While it has not seen the devastating levels of opioid addiction as other states, California still faces the challenges of opioids and other addictions. Here are the behavioral health issues and solutions making headlines in the state.
California Expands Addiction Treatment Program
The “Hub and Spoke” system of addiction treatment involves regional treatment centers connected to supporting facilities, creating a network that resembles the hub and spokes of a wheel. This helps patients get appropriate help close to home, with individualized treatment plans.
This system was first launched in Vermont in 2012, and since 2017 has been implemented on a larger scale in California. Funded by $90 million in federal grants, California began with 18 hubs and 57 spokes. It has expanded to more than 200 spokes across the state.
San Francisco-Based Insurer Reduces Members’ Opioid Use
Blue Shield of California reports that members with chronic, non-cancer pain have reduced their overall opioid use by 56 percent compared to 2014 levels. The organization in 2015 launched the Narcotic Safety Initiative to reduce members’ opioid use by 50 percent.
The initiative focused on both preventing patients from being prescribed high levels opioids and reducing the number of patients currently using long-term, high levels of opioids. This includes targeting extended-release opioids, which can contribute to opioid tolerance, and reducing opioid misuse and promoting alternative pain management.
University of California Grad Students Offer Solutions to Persistent Issues
Kate Linker, a grad student in anatomy and neurobiology at UC Irvine, has uncovered data on why adolescents are at such high risk of addiction. Teenage addiction may be connected to the brain’s immune system, Linker suggests. She is currently working with the California-based company Plexxikon to develop a new treatment that suppresses drug motivation without affecting other behaviors.
Many Providers Limited in Treating Opioid Abuse
Research from UC San Francisco has found that at least six states with high rates of opioid abuse also have tighter restrictions on the ability of nurse practitioners (NPs) to prescribe medication that could can help treat addiction. The study, published in JAMA, recommends reforms to relax restrictions and help health providers better address the opioid crisis.
California is one state that more severely restricts NP scopes of practice. However, lawmakers have introduced a bill to eliminate the physician collaboration requirement, a recommendation from the California Future Health Workforce Commission. Study corresponding author Joanne Spetz, Ph.D., suggests that, even without changes in current regulations, states might develop programs that connect NPs with physicians who are willing to supervise them in offering buprenorphine.

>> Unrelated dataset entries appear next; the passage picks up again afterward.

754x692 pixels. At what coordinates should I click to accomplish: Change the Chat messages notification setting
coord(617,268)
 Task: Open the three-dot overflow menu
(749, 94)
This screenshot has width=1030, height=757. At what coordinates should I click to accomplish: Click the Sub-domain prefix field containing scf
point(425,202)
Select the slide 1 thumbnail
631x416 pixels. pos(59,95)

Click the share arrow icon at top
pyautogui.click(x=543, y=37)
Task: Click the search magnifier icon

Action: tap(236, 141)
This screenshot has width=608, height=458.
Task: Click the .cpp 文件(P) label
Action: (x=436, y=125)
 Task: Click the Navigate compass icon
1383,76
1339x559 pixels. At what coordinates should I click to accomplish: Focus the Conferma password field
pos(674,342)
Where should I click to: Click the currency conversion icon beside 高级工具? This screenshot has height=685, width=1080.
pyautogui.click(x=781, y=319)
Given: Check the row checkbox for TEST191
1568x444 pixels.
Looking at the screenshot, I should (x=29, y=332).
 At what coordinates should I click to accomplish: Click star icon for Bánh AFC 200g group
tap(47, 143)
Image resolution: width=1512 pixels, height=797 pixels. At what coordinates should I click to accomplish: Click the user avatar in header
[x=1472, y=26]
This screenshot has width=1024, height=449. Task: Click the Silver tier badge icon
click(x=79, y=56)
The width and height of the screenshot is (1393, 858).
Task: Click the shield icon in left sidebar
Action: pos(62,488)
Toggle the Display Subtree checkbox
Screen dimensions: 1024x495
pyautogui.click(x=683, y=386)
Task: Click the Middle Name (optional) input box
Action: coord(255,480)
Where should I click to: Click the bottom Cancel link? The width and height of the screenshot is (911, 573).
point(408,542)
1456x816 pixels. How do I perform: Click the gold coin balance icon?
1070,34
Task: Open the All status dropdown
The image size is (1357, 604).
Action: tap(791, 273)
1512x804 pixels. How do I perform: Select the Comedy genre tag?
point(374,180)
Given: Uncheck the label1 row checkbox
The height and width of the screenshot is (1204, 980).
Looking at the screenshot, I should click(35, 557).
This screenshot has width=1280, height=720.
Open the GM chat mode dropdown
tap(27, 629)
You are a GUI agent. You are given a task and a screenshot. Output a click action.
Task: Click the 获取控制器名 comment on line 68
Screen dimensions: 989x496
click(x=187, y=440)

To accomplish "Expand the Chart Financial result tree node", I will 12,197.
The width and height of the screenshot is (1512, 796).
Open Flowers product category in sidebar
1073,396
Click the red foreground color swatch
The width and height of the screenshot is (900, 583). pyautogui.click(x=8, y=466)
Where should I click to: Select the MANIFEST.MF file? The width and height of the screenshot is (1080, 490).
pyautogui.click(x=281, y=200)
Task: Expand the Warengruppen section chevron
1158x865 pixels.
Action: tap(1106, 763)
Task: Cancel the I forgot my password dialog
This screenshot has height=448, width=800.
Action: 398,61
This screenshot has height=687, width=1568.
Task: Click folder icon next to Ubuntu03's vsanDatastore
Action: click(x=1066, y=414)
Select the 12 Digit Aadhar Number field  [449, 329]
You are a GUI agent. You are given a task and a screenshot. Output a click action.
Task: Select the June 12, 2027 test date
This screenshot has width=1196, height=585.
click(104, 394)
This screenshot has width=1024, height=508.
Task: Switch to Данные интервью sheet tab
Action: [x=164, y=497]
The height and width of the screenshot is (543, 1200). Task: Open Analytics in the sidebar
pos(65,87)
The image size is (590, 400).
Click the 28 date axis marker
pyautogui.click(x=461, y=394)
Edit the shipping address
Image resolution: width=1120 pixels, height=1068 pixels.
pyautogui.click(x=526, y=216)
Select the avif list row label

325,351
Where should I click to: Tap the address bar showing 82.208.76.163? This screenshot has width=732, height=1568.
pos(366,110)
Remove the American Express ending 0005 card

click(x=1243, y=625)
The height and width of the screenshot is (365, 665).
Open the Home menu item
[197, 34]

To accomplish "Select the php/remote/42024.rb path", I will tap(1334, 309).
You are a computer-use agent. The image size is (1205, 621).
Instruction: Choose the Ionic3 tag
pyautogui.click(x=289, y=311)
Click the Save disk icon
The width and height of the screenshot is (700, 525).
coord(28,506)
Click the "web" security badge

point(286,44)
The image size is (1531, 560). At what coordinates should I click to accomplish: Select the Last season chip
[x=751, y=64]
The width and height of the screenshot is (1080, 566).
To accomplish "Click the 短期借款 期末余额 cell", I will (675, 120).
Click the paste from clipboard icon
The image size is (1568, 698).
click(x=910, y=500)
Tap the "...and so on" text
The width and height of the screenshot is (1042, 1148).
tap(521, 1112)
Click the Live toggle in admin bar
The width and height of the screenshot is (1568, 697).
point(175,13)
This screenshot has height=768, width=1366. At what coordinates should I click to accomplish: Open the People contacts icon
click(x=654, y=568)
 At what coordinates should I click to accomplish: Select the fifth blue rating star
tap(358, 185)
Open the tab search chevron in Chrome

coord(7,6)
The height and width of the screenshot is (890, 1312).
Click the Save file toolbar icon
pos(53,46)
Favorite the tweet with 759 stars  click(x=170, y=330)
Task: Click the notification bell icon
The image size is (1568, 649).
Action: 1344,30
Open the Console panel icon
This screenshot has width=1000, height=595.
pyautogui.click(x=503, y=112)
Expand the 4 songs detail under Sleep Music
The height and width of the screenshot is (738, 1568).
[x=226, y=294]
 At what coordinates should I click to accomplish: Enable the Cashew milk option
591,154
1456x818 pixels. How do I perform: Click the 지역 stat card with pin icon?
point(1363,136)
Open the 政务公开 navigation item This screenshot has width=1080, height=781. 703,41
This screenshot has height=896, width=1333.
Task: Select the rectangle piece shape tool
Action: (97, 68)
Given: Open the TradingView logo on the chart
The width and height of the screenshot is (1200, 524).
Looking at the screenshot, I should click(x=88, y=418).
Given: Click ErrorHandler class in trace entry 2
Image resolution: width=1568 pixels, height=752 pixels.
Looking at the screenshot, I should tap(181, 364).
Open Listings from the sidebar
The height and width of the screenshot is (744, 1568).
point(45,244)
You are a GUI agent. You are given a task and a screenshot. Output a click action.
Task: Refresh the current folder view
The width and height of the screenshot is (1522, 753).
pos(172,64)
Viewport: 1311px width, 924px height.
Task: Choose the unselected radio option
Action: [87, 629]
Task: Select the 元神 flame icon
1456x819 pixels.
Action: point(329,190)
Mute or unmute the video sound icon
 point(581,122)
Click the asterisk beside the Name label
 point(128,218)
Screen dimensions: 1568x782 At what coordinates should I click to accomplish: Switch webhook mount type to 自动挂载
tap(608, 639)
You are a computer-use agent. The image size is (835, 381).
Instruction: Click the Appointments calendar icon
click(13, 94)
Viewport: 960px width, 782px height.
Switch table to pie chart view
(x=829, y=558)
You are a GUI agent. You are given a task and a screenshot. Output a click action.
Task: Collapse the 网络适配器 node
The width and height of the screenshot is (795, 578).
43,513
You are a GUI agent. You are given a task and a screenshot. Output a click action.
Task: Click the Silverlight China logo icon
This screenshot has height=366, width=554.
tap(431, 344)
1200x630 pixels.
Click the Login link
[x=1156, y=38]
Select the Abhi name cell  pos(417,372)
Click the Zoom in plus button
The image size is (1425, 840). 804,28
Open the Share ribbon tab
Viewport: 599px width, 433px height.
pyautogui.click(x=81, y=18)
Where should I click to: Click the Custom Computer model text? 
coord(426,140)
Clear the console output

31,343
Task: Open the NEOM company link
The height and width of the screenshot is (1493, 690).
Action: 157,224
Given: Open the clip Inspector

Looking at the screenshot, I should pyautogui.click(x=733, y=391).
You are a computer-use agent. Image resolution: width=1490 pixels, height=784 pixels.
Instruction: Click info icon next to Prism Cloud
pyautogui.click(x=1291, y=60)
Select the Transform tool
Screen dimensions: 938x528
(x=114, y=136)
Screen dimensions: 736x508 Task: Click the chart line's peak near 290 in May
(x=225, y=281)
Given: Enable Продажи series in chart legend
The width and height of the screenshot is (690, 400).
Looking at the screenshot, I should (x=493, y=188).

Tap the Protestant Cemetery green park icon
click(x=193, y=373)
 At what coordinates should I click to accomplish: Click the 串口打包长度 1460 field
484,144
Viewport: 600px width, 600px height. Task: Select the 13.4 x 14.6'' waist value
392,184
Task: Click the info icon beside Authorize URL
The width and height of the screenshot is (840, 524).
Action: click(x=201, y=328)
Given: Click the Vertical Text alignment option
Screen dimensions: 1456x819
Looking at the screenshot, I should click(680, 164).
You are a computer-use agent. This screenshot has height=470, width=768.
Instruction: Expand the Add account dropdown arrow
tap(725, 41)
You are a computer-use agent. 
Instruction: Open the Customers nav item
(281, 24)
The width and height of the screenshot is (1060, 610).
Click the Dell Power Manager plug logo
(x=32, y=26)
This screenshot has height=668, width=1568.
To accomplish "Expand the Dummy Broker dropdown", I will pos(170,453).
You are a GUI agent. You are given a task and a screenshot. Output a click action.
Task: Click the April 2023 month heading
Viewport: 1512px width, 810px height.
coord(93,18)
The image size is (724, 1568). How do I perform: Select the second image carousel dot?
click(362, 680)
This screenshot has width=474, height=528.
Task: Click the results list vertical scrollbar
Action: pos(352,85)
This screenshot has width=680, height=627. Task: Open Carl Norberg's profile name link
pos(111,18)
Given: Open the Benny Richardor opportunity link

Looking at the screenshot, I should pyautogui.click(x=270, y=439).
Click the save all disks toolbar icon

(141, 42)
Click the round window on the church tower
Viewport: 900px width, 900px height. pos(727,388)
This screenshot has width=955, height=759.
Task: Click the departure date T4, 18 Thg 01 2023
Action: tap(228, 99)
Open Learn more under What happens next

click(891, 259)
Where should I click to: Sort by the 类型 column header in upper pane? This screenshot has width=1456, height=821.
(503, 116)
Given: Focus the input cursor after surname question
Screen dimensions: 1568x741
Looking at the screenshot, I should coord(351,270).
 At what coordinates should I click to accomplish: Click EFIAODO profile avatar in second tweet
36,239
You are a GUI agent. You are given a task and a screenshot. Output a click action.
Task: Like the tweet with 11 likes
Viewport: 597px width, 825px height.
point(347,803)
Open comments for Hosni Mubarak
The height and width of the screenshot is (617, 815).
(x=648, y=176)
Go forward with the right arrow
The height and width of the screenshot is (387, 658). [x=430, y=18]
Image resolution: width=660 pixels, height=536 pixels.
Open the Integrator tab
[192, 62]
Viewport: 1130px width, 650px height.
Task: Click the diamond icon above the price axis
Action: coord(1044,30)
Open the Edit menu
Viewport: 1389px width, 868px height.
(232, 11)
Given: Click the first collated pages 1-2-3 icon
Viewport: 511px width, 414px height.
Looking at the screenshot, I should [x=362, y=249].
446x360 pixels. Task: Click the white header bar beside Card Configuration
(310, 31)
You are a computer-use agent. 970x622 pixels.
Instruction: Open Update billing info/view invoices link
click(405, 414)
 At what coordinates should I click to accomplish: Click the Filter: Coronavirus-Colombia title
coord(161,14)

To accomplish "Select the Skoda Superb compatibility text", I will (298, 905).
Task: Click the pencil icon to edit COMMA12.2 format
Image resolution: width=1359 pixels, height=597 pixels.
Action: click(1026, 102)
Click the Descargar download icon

Medication May Reduce Arrests in People With Opioid Use Disorder
Research indicates that people with opioid use disorder who are prescribed buprenorphine or methadone may be less likely likely to be arrested and incarcerated compared to those not taking the medication. The study, published in the journal Addiction, included 303 individuals who had entered three opioid treatment programs in California over a period of five years.